In the hallways of modern bureaucracy, the ghost of the 1972 decision remains. It is the reason why your HR handbook is written in such dry, defensive prose. It is the reason why a government supervisor might be told by a lawyer never to give an informal reason for a layoff, lest that reason be twisted into a "stigma" that requires a full evidentiary hearing. We live in a world where the fear of triggering due process has, in many ways, made the workplace more impersonal and less human.
David Roth eventually left the world of academia and moved into law, a shift that feels poetic in hindsight. He had sought to find a soul within the administrative machinery, only to be told that the machinery was governed by the fine print, not the spirit of fairness. His name remains etched in the textbooks, a shorthand for the moment the Supreme Court decided that a person’s sense of belonging to an institution is not the same thing as owning a piece of it.
The data supports the shift that followed. In the early 1970s, tenure-track positions made up the vast majority of full-time faculty appointments in the United States. Today, that number has inverted. A significant portion of higher education is now delivered by adjunct instructors—men and women who live in the precise legal space defined by the Roth case. They are "contingent" labor, a word that perfectly captures the fragility the court validated. They have the same degrees, the same passion, and the same desks as the professors of 1969, but they exist in a state of permanent expiration.

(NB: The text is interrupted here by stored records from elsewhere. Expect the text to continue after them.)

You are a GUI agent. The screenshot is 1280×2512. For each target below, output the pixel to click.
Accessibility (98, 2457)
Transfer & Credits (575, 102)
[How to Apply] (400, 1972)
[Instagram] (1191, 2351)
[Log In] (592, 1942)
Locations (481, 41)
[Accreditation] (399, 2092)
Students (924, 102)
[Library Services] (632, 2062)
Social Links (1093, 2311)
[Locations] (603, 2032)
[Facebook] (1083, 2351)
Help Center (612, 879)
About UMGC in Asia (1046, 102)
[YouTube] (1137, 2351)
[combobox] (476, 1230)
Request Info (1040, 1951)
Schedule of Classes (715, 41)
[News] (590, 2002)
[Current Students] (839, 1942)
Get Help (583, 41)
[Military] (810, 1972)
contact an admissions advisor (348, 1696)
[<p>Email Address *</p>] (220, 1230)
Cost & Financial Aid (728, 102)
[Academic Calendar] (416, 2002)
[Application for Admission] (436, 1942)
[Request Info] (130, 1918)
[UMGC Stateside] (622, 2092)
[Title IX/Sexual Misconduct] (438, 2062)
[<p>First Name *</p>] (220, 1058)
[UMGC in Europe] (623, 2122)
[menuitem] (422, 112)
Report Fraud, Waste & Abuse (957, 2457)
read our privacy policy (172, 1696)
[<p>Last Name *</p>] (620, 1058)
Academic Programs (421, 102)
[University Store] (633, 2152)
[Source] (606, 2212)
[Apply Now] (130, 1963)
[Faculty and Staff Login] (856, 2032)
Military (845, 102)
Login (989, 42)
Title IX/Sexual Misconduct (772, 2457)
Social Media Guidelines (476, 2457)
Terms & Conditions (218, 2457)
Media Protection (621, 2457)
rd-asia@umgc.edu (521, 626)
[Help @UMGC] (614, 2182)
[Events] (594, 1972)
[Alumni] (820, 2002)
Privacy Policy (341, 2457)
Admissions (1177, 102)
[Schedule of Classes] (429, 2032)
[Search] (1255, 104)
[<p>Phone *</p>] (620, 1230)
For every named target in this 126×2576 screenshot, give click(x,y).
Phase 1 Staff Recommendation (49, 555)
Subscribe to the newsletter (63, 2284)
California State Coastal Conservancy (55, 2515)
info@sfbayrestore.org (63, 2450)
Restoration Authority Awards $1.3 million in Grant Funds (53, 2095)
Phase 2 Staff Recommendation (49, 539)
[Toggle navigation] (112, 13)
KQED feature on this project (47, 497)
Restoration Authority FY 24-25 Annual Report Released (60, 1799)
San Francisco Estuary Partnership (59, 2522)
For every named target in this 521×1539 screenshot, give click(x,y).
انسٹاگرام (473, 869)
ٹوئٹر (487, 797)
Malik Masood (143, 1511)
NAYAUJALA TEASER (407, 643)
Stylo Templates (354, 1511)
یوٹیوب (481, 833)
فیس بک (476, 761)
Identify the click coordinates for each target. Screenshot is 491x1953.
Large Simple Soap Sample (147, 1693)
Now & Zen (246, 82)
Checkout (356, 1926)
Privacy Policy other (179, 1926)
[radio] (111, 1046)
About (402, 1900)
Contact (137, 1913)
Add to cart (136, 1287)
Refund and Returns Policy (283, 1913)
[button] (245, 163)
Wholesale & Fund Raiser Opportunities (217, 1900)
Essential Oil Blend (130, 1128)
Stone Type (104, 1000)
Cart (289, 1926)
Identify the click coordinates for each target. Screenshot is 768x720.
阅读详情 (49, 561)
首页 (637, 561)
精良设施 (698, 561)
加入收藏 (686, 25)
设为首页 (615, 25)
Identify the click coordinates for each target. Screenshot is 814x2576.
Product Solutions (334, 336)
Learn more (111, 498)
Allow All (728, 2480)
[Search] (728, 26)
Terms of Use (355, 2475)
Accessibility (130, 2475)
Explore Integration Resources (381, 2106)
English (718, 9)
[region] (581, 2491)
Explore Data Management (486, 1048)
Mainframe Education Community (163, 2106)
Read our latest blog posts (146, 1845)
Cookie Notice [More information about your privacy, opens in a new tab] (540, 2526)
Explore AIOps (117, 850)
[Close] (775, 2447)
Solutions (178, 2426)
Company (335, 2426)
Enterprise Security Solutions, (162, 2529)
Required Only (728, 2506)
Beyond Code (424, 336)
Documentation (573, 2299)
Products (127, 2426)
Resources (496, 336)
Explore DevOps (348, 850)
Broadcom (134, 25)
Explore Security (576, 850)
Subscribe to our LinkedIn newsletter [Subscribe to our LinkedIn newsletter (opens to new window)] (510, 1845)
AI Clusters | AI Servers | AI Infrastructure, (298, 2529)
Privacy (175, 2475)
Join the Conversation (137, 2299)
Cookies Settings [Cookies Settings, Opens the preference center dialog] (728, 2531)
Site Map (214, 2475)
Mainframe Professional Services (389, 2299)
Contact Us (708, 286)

The legal reality established by Board of Regents v Roth means that for millions of public employees, the Constitution is a silent spectator to their career’s end. You can be the most dedicated clerk in the county office or the most inspiring adjunct in the history department, but if your contract has a date on it, that date is a wall. When you hit it, you don't fall off a cliff; you simply cease to be a "property holder" in the eyes of the state.
There is a specific kind of silence that follows a decision like this. It is the silence of the university president who doesn't have to explain why a gifted young mind is no longer welcome. It is the silence of the record that reflects only a date of termination and nothing more. And it is the silence of the individual who realizes that their contribution to the public good was, legally speaking, a temporary lease on a desk.
The halls of Oshkosh have changed since David Roth walked them. The buildings are newer, the student body is larger, and the protests of the Vietnam era have faded into the black-and-white archives of the library. But the fundamental tension remains unresolved. We want our institutions to be fair, but the law only requires them to be precise. We want our work to mean something, but the law only asks what was written on the page when we started.
Behind every administrative dismissal is a person who expected a conversation and received a memo. They are people who believed that their presence mattered, only to discover that they were placeholders in a system that prizes the clarity of the contract over the messiness of the human heart. The law provided a framework for stability, but in doing so, it sanctioned a world where you can be discarded without a word, provided the paperwork is in order.
The lights in the faculty offices go out one by one at the end of the spring semester. For those without the shield of tenure, the packing of boxes is a quiet, rhythmic task. They wrap the ceramic mugs in newspaper, stack the books that failed to secure their future, and take one last look at the view from a window they no longer have a right to sit behind. The door clicks shut, and the lock turns, final and indifferent as a period at the end of a long, cold sentence.